Required work:
Produce an exact copy of the listing.

Available data:
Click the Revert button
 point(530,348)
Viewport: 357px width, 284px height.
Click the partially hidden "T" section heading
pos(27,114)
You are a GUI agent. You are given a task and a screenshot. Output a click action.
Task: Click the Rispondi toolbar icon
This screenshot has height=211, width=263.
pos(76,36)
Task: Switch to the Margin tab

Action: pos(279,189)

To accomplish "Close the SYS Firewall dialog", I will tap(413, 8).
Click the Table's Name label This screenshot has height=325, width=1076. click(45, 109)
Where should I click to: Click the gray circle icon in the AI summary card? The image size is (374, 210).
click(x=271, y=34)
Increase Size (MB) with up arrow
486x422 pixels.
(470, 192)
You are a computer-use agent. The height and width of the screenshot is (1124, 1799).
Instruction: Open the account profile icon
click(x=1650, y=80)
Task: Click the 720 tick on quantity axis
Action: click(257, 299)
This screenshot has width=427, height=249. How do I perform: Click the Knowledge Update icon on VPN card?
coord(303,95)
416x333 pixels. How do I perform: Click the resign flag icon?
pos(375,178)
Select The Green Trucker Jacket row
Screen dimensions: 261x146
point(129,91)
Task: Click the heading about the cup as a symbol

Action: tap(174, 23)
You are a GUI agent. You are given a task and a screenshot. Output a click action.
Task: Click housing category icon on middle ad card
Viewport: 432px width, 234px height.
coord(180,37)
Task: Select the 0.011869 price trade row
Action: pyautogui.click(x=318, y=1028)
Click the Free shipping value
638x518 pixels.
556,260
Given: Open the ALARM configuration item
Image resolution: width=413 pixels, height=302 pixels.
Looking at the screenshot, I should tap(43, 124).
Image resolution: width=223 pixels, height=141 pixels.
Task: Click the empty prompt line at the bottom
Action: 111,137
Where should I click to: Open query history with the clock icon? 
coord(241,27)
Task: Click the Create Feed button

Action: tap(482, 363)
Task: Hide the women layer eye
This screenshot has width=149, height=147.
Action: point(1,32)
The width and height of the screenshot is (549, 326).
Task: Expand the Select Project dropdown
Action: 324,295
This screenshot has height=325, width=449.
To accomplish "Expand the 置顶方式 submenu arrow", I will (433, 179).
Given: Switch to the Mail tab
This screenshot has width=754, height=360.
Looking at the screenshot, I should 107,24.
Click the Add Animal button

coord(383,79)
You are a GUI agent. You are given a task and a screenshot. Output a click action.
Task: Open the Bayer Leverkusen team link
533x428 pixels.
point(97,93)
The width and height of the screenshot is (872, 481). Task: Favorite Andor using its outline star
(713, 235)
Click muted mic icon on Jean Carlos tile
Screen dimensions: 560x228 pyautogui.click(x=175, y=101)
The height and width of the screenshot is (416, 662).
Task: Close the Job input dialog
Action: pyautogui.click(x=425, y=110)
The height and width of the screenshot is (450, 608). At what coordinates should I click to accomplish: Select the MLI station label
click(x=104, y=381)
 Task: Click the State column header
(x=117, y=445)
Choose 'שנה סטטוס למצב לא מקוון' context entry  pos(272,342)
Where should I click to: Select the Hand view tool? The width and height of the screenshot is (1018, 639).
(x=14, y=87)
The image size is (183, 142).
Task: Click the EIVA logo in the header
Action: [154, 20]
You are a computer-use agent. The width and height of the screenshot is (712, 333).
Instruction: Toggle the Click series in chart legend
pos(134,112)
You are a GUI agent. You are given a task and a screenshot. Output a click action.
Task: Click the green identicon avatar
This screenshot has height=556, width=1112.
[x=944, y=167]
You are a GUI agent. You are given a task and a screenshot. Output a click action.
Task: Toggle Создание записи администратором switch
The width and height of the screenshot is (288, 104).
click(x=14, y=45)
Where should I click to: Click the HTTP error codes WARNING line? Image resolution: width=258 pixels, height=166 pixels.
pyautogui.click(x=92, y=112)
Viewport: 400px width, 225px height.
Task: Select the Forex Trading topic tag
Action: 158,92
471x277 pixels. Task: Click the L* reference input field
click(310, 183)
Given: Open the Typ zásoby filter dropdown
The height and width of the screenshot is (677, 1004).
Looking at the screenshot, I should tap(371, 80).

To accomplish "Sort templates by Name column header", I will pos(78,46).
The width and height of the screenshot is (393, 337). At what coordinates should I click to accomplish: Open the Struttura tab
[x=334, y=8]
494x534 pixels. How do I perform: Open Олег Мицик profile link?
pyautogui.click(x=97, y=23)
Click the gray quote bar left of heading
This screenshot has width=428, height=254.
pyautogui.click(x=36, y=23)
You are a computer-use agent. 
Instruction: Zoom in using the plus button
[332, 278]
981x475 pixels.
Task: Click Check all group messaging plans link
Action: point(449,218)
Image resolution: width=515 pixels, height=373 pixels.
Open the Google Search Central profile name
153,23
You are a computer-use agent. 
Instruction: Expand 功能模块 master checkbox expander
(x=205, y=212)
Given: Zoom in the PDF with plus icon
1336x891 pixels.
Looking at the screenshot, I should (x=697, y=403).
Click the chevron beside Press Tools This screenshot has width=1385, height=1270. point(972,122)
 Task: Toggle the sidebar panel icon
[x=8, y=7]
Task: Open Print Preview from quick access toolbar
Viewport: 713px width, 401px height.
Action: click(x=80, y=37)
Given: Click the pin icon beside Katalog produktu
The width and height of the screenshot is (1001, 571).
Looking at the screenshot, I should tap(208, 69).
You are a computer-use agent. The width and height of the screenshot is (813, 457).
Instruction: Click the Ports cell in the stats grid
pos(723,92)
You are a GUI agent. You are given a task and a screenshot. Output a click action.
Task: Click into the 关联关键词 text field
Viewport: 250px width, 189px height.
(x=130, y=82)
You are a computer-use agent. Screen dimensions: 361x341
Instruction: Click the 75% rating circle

Result of this task:
Click the Revert button
 point(530,348)
Viewport: 357px width, 284px height.
Click the partially hidden "T" section heading
pos(27,114)
You are a GUI agent. You are given a task and a screenshot. Output a click action.
Task: Click the Rispondi toolbar icon
This screenshot has height=211, width=263.
pos(76,36)
Task: Switch to the Margin tab

Action: pos(279,189)

To accomplish "Close the SYS Firewall dialog", I will tap(413, 8).
Click the Table's Name label This screenshot has height=325, width=1076. click(45, 109)
Where should I click to: Click the gray circle icon in the AI summary card? The image size is (374, 210).
click(x=271, y=34)
Increase Size (MB) with up arrow
486x422 pixels.
(470, 192)
You are a computer-use agent. The height and width of the screenshot is (1124, 1799).
Instruction: Open the account profile icon
click(x=1650, y=80)
Task: Click the 720 tick on quantity axis
Action: click(257, 299)
This screenshot has width=427, height=249. How do I perform: Click the Knowledge Update icon on VPN card?
coord(303,95)
416x333 pixels. How do I perform: Click the resign flag icon?
pos(375,178)
Select The Green Trucker Jacket row
Screen dimensions: 261x146
point(129,91)
Task: Click the heading about the cup as a symbol

Action: tap(174, 23)
You are a GUI agent. You are given a task and a screenshot. Output a click action.
Task: Click housing category icon on middle ad card
Viewport: 432px width, 234px height.
coord(180,37)
Task: Select the 0.011869 price trade row
Action: pyautogui.click(x=318, y=1028)
Click the Free shipping value
638x518 pixels.
556,260
Given: Open the ALARM configuration item
Image resolution: width=413 pixels, height=302 pixels.
Looking at the screenshot, I should tap(43, 124).
Image resolution: width=223 pixels, height=141 pixels.
Task: Click the empty prompt line at the bottom
Action: 111,137
Where should I click to: Open query history with the clock icon? 
coord(241,27)
Task: Click the Create Feed button

Action: tap(482, 363)
Task: Hide the women layer eye
This screenshot has width=149, height=147.
Action: point(1,32)
The width and height of the screenshot is (549, 326).
Task: Expand the Select Project dropdown
Action: 324,295
This screenshot has height=325, width=449.
To accomplish "Expand the 置顶方式 submenu arrow", I will (433, 179).
Given: Switch to the Mail tab
This screenshot has width=754, height=360.
Looking at the screenshot, I should 107,24.
Click the Add Animal button

coord(383,79)
You are a GUI agent. You are given a task and a screenshot. Output a click action.
Task: Open the Bayer Leverkusen team link
533x428 pixels.
point(97,93)
The width and height of the screenshot is (872, 481). Task: Favorite Andor using its outline star
(713, 235)
Click muted mic icon on Jean Carlos tile
Screen dimensions: 560x228 pyautogui.click(x=175, y=101)
The height and width of the screenshot is (416, 662).
Task: Close the Job input dialog
Action: pyautogui.click(x=425, y=110)
The height and width of the screenshot is (450, 608). At what coordinates should I click to accomplish: Select the MLI station label
click(x=104, y=381)
 Task: Click the State column header
(x=117, y=445)
Choose 'שנה סטטוס למצב לא מקוון' context entry  pos(272,342)
Where should I click to: Select the Hand view tool? The width and height of the screenshot is (1018, 639).
(x=14, y=87)
The image size is (183, 142).
Task: Click the EIVA logo in the header
Action: [154, 20]
You are a computer-use agent. The width and height of the screenshot is (712, 333).
Instruction: Toggle the Click series in chart legend
pos(134,112)
You are a GUI agent. You are given a task and a screenshot. Output a click action.
Task: Click the green identicon avatar
This screenshot has height=556, width=1112.
[x=944, y=167]
You are a GUI agent. You are given a task and a screenshot. Output a click action.
Task: Toggle Создание записи администратором switch
The width and height of the screenshot is (288, 104).
click(x=14, y=45)
Where should I click to: Click the HTTP error codes WARNING line? Image resolution: width=258 pixels, height=166 pixels.
pyautogui.click(x=92, y=112)
Viewport: 400px width, 225px height.
Task: Select the Forex Trading topic tag
Action: 158,92
471x277 pixels. Task: Click the L* reference input field
click(310, 183)
Given: Open the Typ zásoby filter dropdown
The height and width of the screenshot is (677, 1004).
Looking at the screenshot, I should tap(371, 80).

To accomplish "Sort templates by Name column header", I will pos(78,46).
The width and height of the screenshot is (393, 337). At what coordinates should I click to accomplish: Open the Struttura tab
[x=334, y=8]
494x534 pixels. How do I perform: Open Олег Мицик profile link?
pyautogui.click(x=97, y=23)
Click the gray quote bar left of heading
This screenshot has width=428, height=254.
pyautogui.click(x=36, y=23)
You are a computer-use agent. 
Instruction: Zoom in using the plus button
[332, 278]
981x475 pixels.
Task: Click Check all group messaging plans link
Action: point(449,218)
Image resolution: width=515 pixels, height=373 pixels.
Open the Google Search Central profile name
153,23
You are a computer-use agent. 
Instruction: Expand 功能模块 master checkbox expander
(x=205, y=212)
Given: Zoom in the PDF with plus icon
1336x891 pixels.
Looking at the screenshot, I should (x=697, y=403).
Click the chevron beside Press Tools This screenshot has width=1385, height=1270. point(972,122)
 Task: Toggle the sidebar panel icon
[x=8, y=7]
Task: Open Print Preview from quick access toolbar
Viewport: 713px width, 401px height.
Action: click(x=80, y=37)
Given: Click the pin icon beside Katalog produktu
The width and height of the screenshot is (1001, 571).
Looking at the screenshot, I should tap(208, 69).
You are a computer-use agent. The width and height of the screenshot is (813, 457).
Instruction: Click the Ports cell in the stats grid
pos(723,92)
You are a GUI agent. You are given a task and a screenshot. Output a click action.
Task: Click into the 关联关键词 text field
Viewport: 250px width, 189px height.
(x=130, y=82)
You are a computer-use agent. Screen dimensions: 361x341
Instruction: Click the 75% rating circle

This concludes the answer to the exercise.